Ultralight Bass Fishing – Fun on Light Gear
Fishing for bass is mostly done on a baitcasting setup using medium to small sized lures. However it is possible to use some very small lures if you have the right tackle setup.
A good ultralight spinning setup is much better than any baitcaster at throwing light lures right where you want them.
That is mostly down to the reel as a baitcaster does need a little bit more weight to get it moving that it does to pull line off of a spinning reel spool.
Ultralight Bass Fishing
Ultralight bass fishing is mostly performed on light spinning tackle not a more conventional baitcasting one that bass anglers usually favor.
In general you are going to want to choose a good bass spinning reel of not more than 2500 in size.
Depending on just how light you want to go a 1000 or 2500 sized reel is best.
Personally I always find you get the best value out of fishing tackle if you go for the mid-range priced offerings from the main manufacturers.
Most manufacturers start their spinning reel sizes at 1000. These reels are designed to take line in the 2 to 4 lb breaking strength range.
Something like a 2500 can handle up to 8 lb with ease. Once you go beyond these sizes you'll find that the reels become too heavy and you need to beef your rod up.
Once you start to do that your ability to throw lighter lures will be diminished.
A rod that is best suited to ultralight fishing for bass is going to be about 6’6″ in length and have a fast action with a light power rating.
For a lot of finesse bass applications the best spinning rods for bass will have light/medium power rating.
When you are fishing near thick weed cover it can be a smarter move to use a rod with a bit more backbone than a traditional ultralight setup.
You’ll not need a line rating any higher than 6 lbs. Ultralight rods are always spinning rods so if you are tempted to use a baitcasting rod then that won’t work with a spinning reel.
Spinning rods have a larger diameter line guide close to the reel to account for the spiral motion that the line takes as it runs off the spool.
A baitcasting rod however has much smaller line guides that are closer to the rod blank, this is because the reel is usually lower to a spinning reel and the line is fed out in a straight line.
Monofilament is the go to line of choice for light tackle. Braid is really not that good in really lighter weights.
Rating wise you need to go with 6 pound or less. The rod and line rating should always be matched if you want to get the very best performance from you casting.

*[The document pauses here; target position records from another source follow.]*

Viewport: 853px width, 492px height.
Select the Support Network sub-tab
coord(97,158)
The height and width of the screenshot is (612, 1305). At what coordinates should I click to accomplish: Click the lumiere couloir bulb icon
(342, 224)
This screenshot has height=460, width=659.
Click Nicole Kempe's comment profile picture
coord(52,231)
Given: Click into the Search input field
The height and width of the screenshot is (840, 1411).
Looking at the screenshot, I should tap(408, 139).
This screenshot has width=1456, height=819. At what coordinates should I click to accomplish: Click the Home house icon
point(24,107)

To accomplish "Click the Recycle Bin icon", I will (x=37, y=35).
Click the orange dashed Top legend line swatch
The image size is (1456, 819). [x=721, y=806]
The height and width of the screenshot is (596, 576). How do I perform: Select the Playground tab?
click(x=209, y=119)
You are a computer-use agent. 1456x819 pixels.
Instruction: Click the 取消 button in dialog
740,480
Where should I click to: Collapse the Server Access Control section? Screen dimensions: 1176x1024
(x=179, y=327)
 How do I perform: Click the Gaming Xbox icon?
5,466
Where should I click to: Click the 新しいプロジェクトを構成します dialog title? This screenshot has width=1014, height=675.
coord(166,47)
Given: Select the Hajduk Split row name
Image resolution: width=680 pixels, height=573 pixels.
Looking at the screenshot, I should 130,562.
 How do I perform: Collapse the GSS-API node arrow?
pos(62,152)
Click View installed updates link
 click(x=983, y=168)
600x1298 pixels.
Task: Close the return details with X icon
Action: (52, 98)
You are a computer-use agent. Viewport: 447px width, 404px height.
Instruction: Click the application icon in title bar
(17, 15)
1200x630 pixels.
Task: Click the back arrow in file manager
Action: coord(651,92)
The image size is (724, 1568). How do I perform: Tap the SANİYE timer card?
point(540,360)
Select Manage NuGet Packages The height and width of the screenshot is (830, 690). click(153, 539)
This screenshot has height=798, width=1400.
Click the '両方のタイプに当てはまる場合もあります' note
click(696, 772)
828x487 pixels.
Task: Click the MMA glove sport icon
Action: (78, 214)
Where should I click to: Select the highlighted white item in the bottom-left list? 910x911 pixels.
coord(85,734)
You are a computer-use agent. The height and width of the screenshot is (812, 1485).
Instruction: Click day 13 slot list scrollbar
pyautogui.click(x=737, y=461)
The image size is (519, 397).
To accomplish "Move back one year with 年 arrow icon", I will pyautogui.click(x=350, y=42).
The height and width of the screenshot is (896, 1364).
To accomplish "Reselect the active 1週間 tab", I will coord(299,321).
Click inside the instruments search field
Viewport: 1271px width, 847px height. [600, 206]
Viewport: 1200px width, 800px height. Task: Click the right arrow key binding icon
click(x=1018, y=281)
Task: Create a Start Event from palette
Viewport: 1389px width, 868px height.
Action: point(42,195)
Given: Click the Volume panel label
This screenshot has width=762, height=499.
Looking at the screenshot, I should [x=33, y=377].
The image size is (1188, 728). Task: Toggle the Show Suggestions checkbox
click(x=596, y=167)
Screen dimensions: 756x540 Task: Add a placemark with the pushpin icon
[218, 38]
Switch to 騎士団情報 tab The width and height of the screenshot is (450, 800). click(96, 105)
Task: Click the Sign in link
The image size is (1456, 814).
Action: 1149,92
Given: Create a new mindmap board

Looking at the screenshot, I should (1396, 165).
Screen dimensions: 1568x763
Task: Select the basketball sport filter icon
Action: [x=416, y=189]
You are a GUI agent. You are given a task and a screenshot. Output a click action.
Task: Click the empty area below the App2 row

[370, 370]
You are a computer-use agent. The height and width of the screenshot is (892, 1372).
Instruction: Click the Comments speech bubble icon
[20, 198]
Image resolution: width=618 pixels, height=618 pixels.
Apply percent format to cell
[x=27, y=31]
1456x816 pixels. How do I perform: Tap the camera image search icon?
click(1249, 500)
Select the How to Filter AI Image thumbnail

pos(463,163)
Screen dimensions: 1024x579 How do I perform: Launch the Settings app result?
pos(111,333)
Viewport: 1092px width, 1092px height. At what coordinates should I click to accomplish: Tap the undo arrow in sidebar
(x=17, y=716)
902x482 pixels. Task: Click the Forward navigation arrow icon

Be careful when working lighter line as the chances of breakages greatly increase. Always be aware of where the under water structures are like weed beds.
Once a bass strikes it may dive down aggressively to deep cover. Once in there it can be very easy for them to snap off your line.
The whole point of using an ultralight spinning setup for bass is so that you can use light and small lures.
Some lures such as large swimbaits and heavy spoons just won't be suitable.
Spinners, although spinners are mostly used for trout you can still catch bass on smaller inline type spinners.
Look out for Mepps, Short Strikers and Panther Martins are the go to lures here.
You can vary the body color and the blade colors, but in my experience a silver blade seems to work best for small-mouth bass.
Depending on the time of year and the water color you can also use a dressed treble hook on your spinner. This are already included with the Panther Martins. Black and dark olive/green are the best colors to use on the dressing.
Crankbaits in the smaller sizes can be extremely effective for bass right after spawning season as they are quite aggressive when protecting their nesting spots. You can use the usual bass crankbaits only in smaller sizes.
The smaller sized crankbaits will tend to run quite shallow so there are best used close in beside weed beds and other underwater structures.
Look for lures like Rapala's and Salmo Hornets in natural color patterns.
Topwater lures like walkers or chuggers can be used on ultralight tackle. However, larger lures like frogs are ot really that suitable.
Topwater lures for bass in small sizes can be lots of fun on light gear. Just bear in mind that a lot of these lures are intended to be worked beside or over large weed beds and light gear does not do very well with snagging on such structures.
Bass fishing using light tackle can be a heck of a lot of fun if you are prepared to get your tackle right and you target the fish in the right spots.
Make sure to always be very quite when fishing with light gear. Chances are the bass are near the surface of the water. Surface fish will tend to spook a lot easier so being quite and not wearing anything that is too bright is the best approach.
Most of this type of fishing will generally be done in the warmer summer months.
You should always try to be as quite as possible and to wear darker clothing.
The best time of day will generally be in the morning and evening when the sun is at it's lowest.
Bass are generally quietest around mid-day due to the high amounts of sun light and glare on the surface.
You may also want to get a good pair of fishing sunglasses that are polarized to help reduce surface glare.